To prepare for this, we separate the benchmark ETF (QQQ) from the portfolio. We calculate daily returns as the percentage change in the adjusted closing prices for both the benchmark and our portfolio stocks.
Analyzing Sensitivity with Linear Regression:
Next, we apply linear regression to understand how our portfolio returns move relative to the benchmark’s returns. This step helps us evaluate how our portfolio’s performance aligns with market trends, providing insights into its market-driven risks. The model summary offers additional statistics to assess the accuracy and reliability of this relationship.
Constructing a Hedged Portfolio:
With the beta value from our regression, we create a hedged portfolio by adjusting the portfolio returns to reduce sensitivity to the benchmark. We then plot the returns of this hedged portfolio alongside the benchmark, allowing us to visually compare performance and see the impact of beta-adjusted hedging.
Calculate and plot the Cumulative Returns
Now that we’ve observed a reduction in volatility when hedging the benchmark in the previous example, let’s move on to compare the cumulative returns of these two different portfolios. This will help us understand the overall impact of hedging on the portfolio’s cumulative performance over time.
Interpreting Results:
The results reveal significantly reduced portfolio returns, which may seem unfavorable at first glance. However, the lower sensitivity to the benchmark reflects a reduction in market exposure, aligning the portfolio with a more risk-adjusted approach rather than maximizing returns alone.
Implementation
# INSTALL REQUIRED LIBRARIES
# pip3 install yfinance --upgrade
# pip3 install statsmodels.api --upgrade
# pip3 install matplotlib
# pip3 install nbconvert # to convert the article to md later.
# IMPORT LIBARIES
import yfinance as yf
import statsmodels.api as sm
import matplotlib.pyplot as plt
# Set to display plots in Jupyter Notebook
%matplotlib inline
# Define tickers for "Magnificent 7" tech stocks and benchmark
tickers = ['AAPL', 'MSFT', 'AMZN', 'NVDA', 'GOOG', 'META', 'TSLA', 'QQQ']
#print(tickers)
# Define time period
start_date = "2022-01-01"
end_date = "2023-12-31"
# Fetch adjusted closing prices from Yahoo Finance
data = yf.download(tickers, start=start_date, end=end_date)['Adj Close']
#data.head()
# Calculate benchmark returns Nasdaq-100 ETF (QQQ), then remove QQQ from the portfolio data
benchmark_returns = data.pop('QQQ').pct_change().dropna()

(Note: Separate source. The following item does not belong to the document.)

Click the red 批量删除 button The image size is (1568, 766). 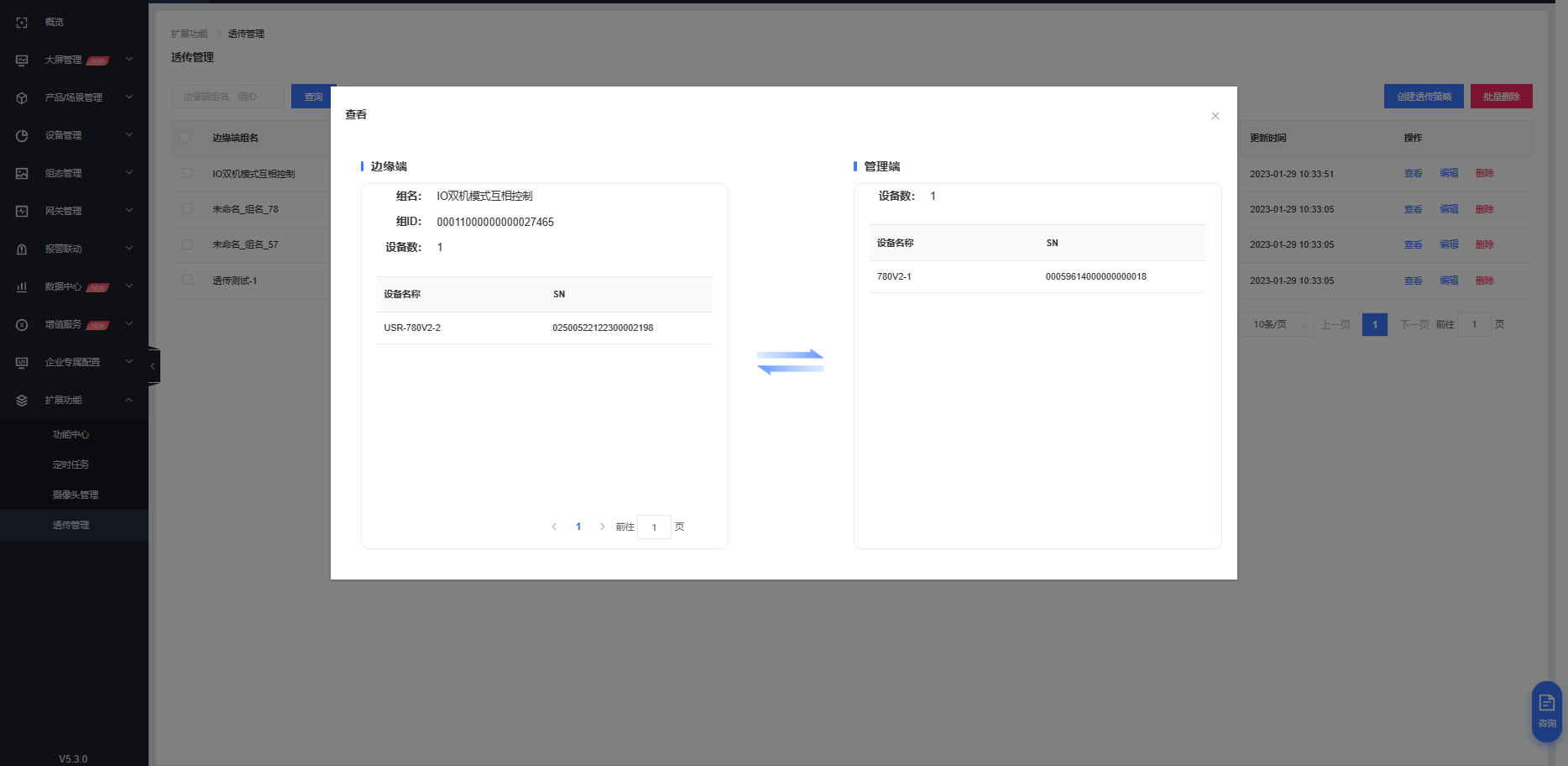1501,97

# Calculate portfolio returns (sum of daily percentage changes for remaining stocks
portfolio_returns = data.pct_change().dropna().sum(axis=1)
#benchmark_returns.head()
#portfolio_returns.head()
# Linear Regression function for return analysis
def linreg(x,y):
"""Perform linear regression using OLS and return the model."""
x = sm.add_constant(x)
model = sm.OLS(y, x).fit()
return model
# Calculate alpha and beta for the unhedged portfolio
X = benchmark_returns.values.reshape(-1, 1)
Y = portfolio_returns.values.reshape(-1, 1)
model = linreg(X, Y)
alpha, beta = model.params[0], model.params[1]
#print(f'Alpha: ', alpha)
#print(f'Beta: ', beta)
# Create a hedged portfolio by adjusting portfolio returns with the beta
hedged_portfolio_returns = portfolio_returns - beta * benchmark_returns
# Calculate alpha and beta for the hedged portfolio
P = hedged_portfolio_returns.values
model_hedged = linreg(X, P)
alpha_hedged, beta_hedged = model_hedged.params[0], model_hedged.params[1]

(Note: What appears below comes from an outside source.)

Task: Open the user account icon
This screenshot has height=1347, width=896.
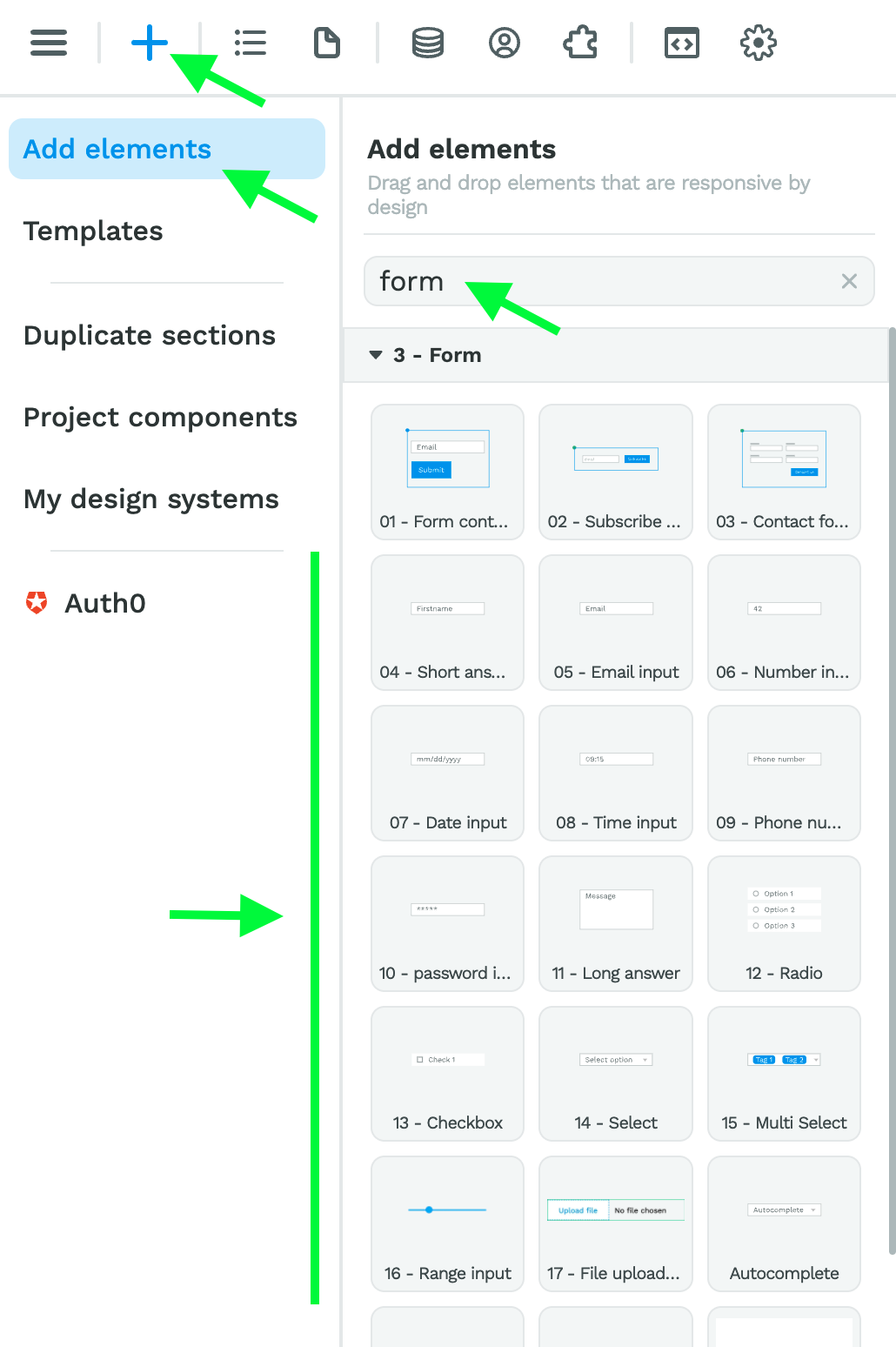Action: coord(505,43)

#print(f'Alpha_Hedged: ', alpha_hedged)
#print(f'Beta_Hedged: ', beta_hedged)
# Print regression summaries
print("Unhedged Portfolio Regression Summary")
print(model.summary())
print('==============================================================================')

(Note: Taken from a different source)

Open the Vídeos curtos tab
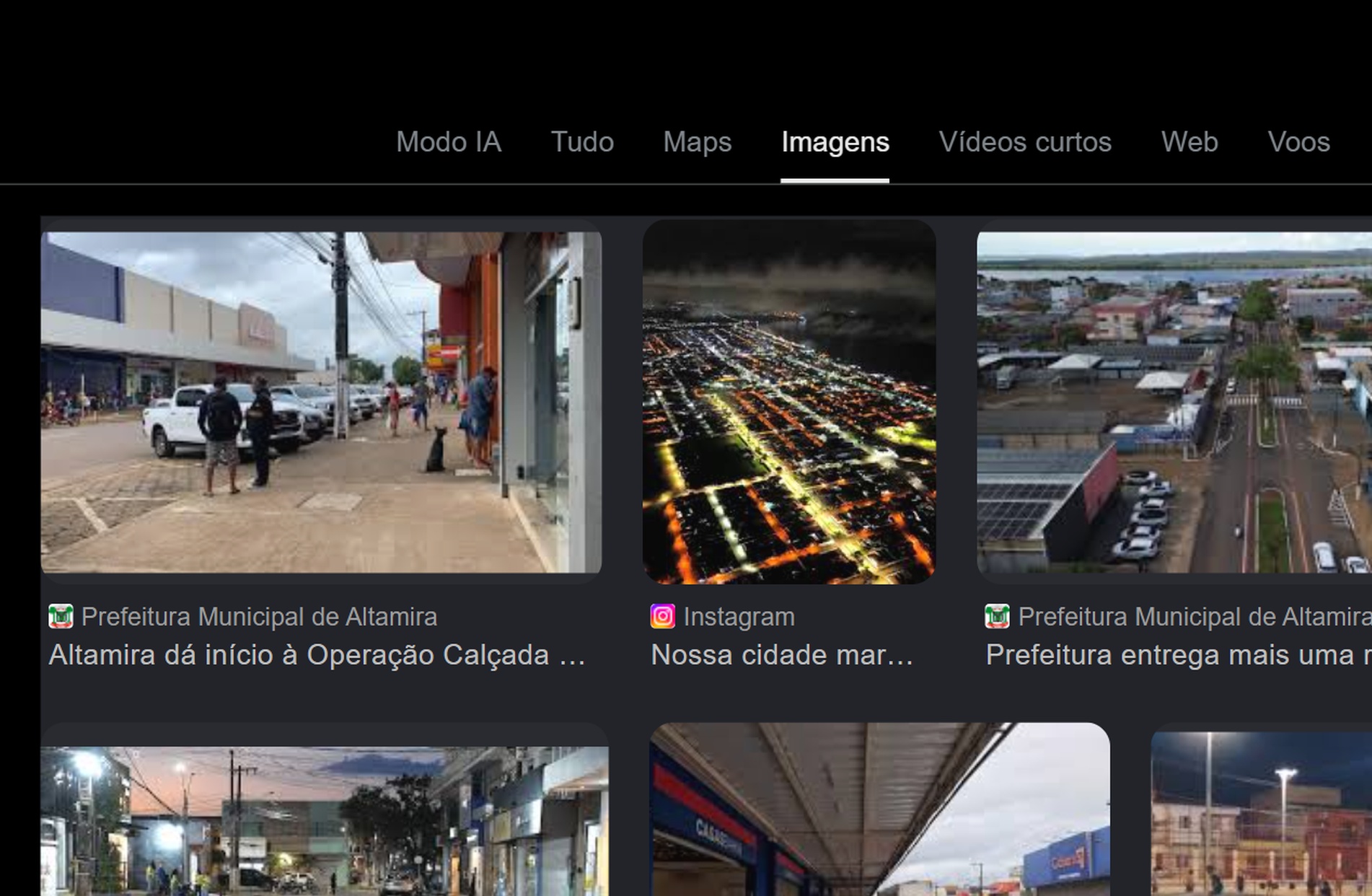The height and width of the screenshot is (896, 1372). point(1024,142)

print(f'Unhedged Alpha: {alpha:.4f}, Unhedged Beta: {beta:.4f}\n')
print("Hedged Portfolio Regression Summary")
print(model_hedged.summary())
print('==============================================================================')
print(f'Hedged Alpha: {alpha_hedged:.4f}, Hedged Beta: {beta_hedged:.4f}\n')
# Calculate cumulative returns for both portfolios
cumulative_unhedged = (1 + portfolio_returns).cumprod() - 1
cumulative_hedged = (1 + hedged_portfolio_returns).cumprod() - 1
# Plotting the unhedged and hedged portfolio returns compared to the benchmark,
# Cumulative returns to understand the overall impact of hedging
fig, axs = plt.subplots(3, 1, figsize=(12, 15), sharex=True)
# Plot 1: Unhedget Portfolio vs Benchmark Returns
axs[0].plot(portfolio_returns, color='orange', label='Unhedged Portfolio')
axs[0].plot(benchmark_returns, color='blue', label='Benchmark')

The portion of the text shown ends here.